■ WHAT YOU ARE ASKED TO DO
Take every line from the listing below that includes "arrow" and copy it.

■ RECORDED INFORMATION
******

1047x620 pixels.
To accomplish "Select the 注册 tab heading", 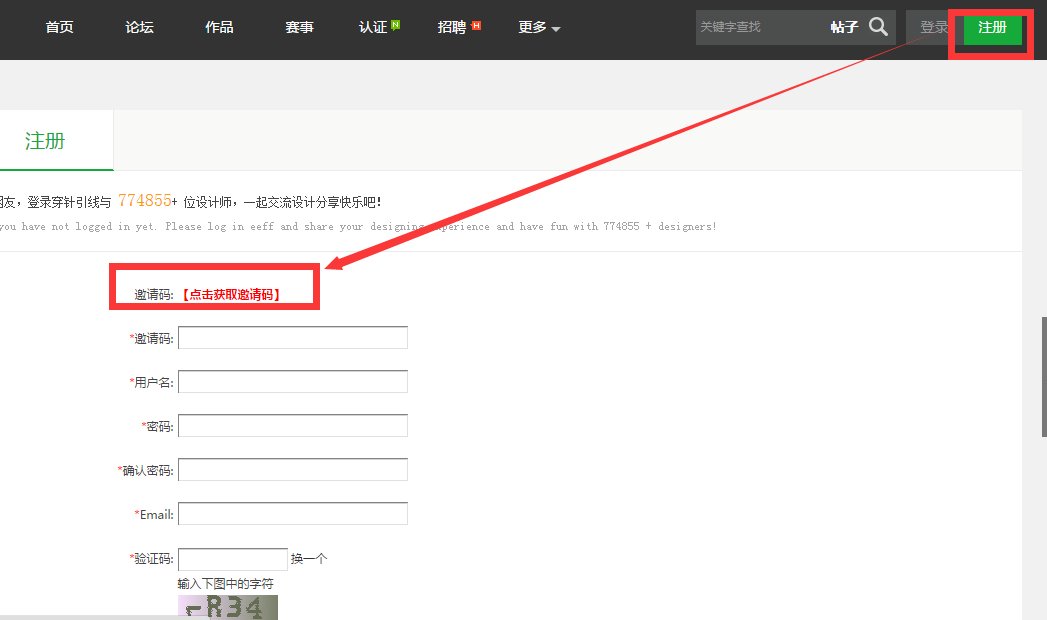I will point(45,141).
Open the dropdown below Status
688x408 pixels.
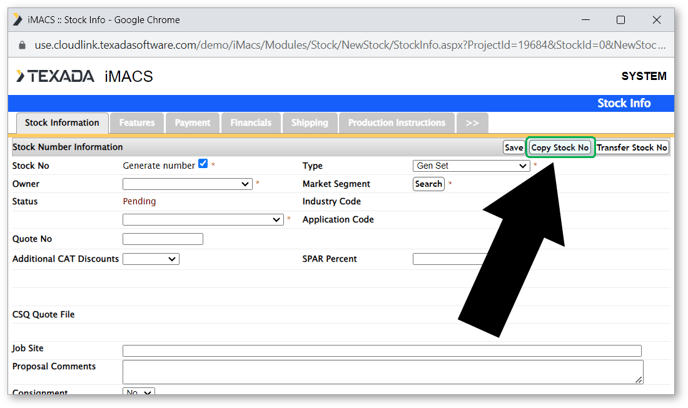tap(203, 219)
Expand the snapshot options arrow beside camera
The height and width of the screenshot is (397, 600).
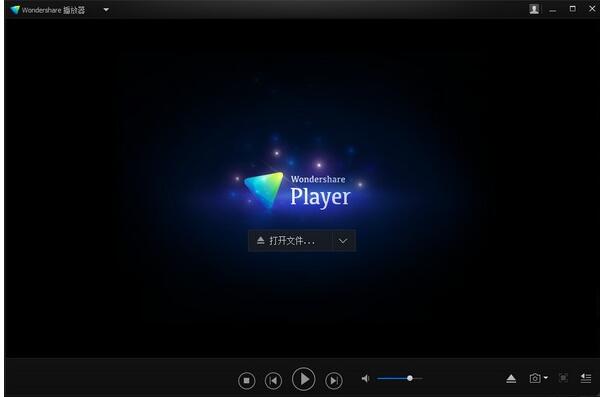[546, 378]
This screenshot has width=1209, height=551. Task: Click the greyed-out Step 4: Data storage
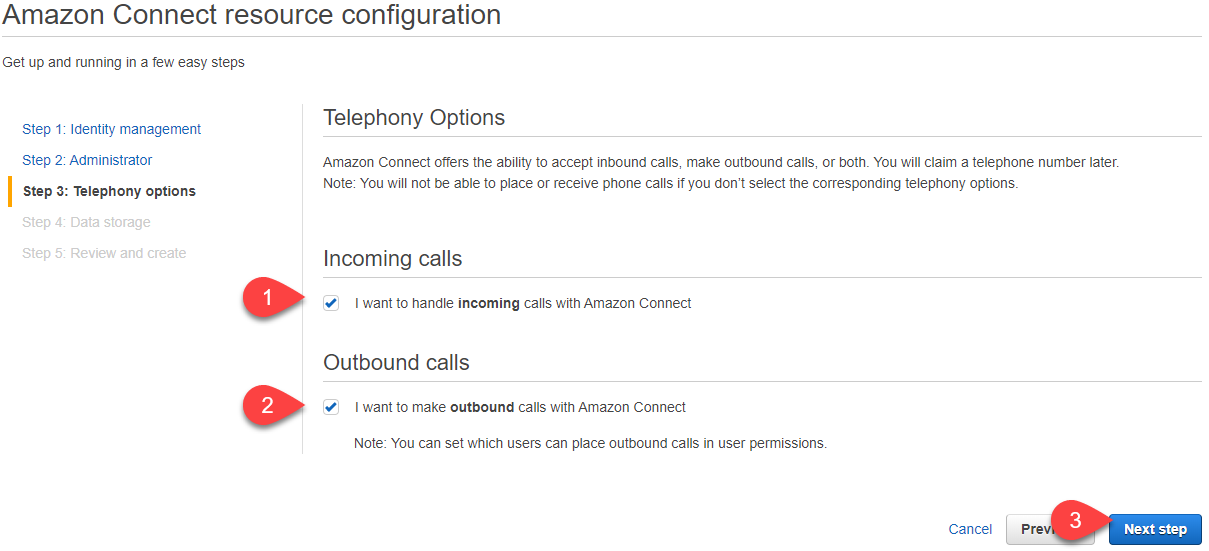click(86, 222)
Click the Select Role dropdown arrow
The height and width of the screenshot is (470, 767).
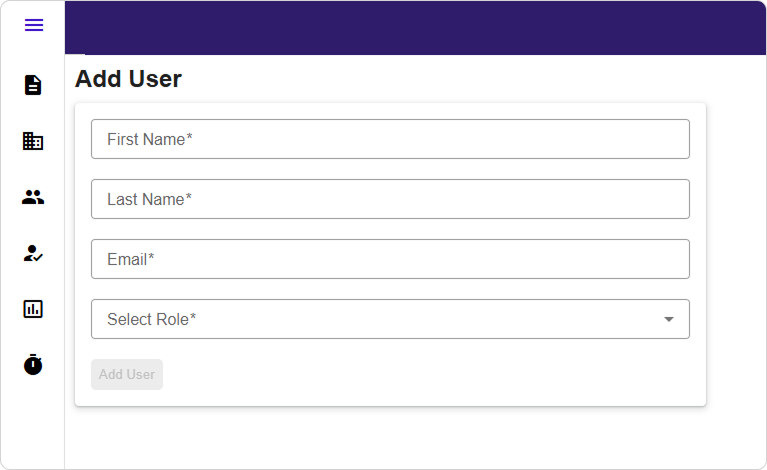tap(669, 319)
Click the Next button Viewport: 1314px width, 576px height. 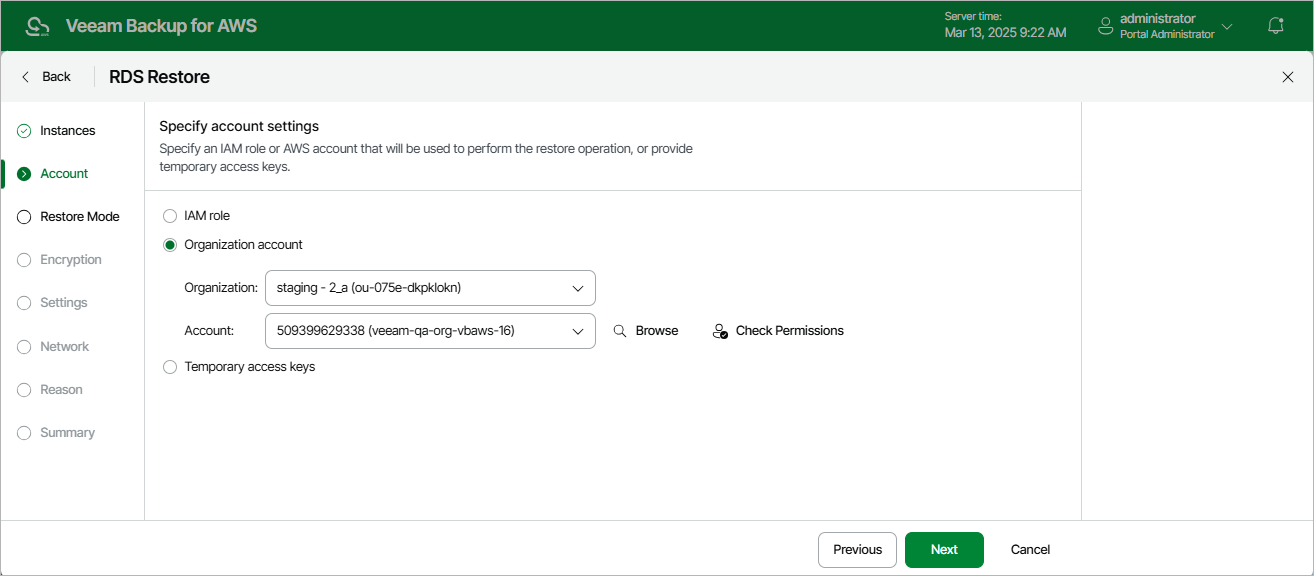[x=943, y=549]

******

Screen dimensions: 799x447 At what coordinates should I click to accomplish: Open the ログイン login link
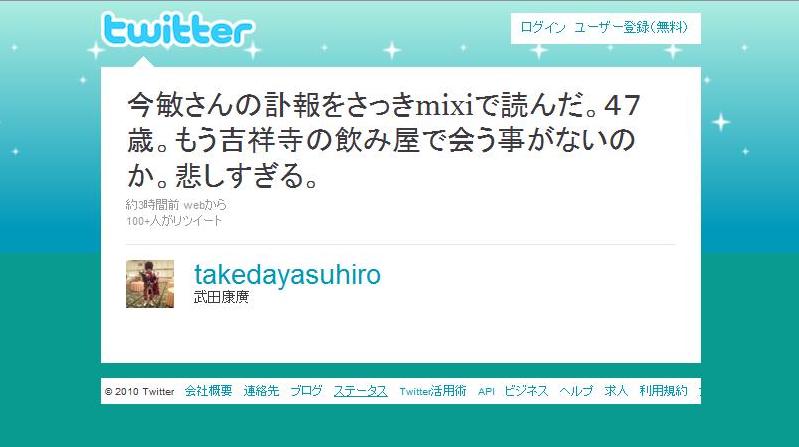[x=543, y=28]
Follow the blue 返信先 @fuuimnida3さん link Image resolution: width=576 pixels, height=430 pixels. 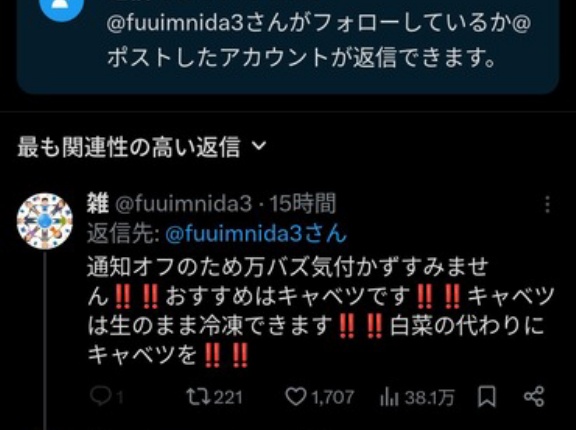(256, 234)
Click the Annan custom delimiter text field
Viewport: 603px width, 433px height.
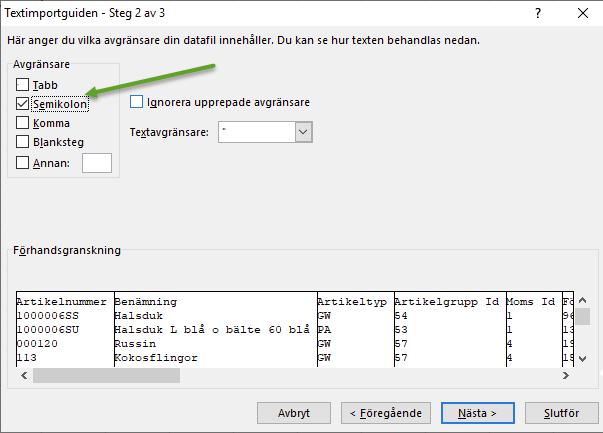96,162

******

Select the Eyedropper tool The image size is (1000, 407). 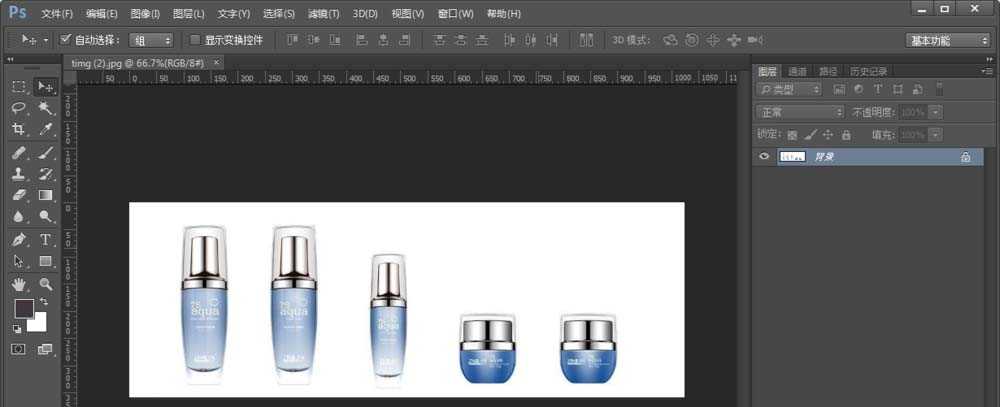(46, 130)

******

■ REPLY TO THE EXERCISE
Expand the snapshot options arrow beside camera
Click the Select Role dropdown arrow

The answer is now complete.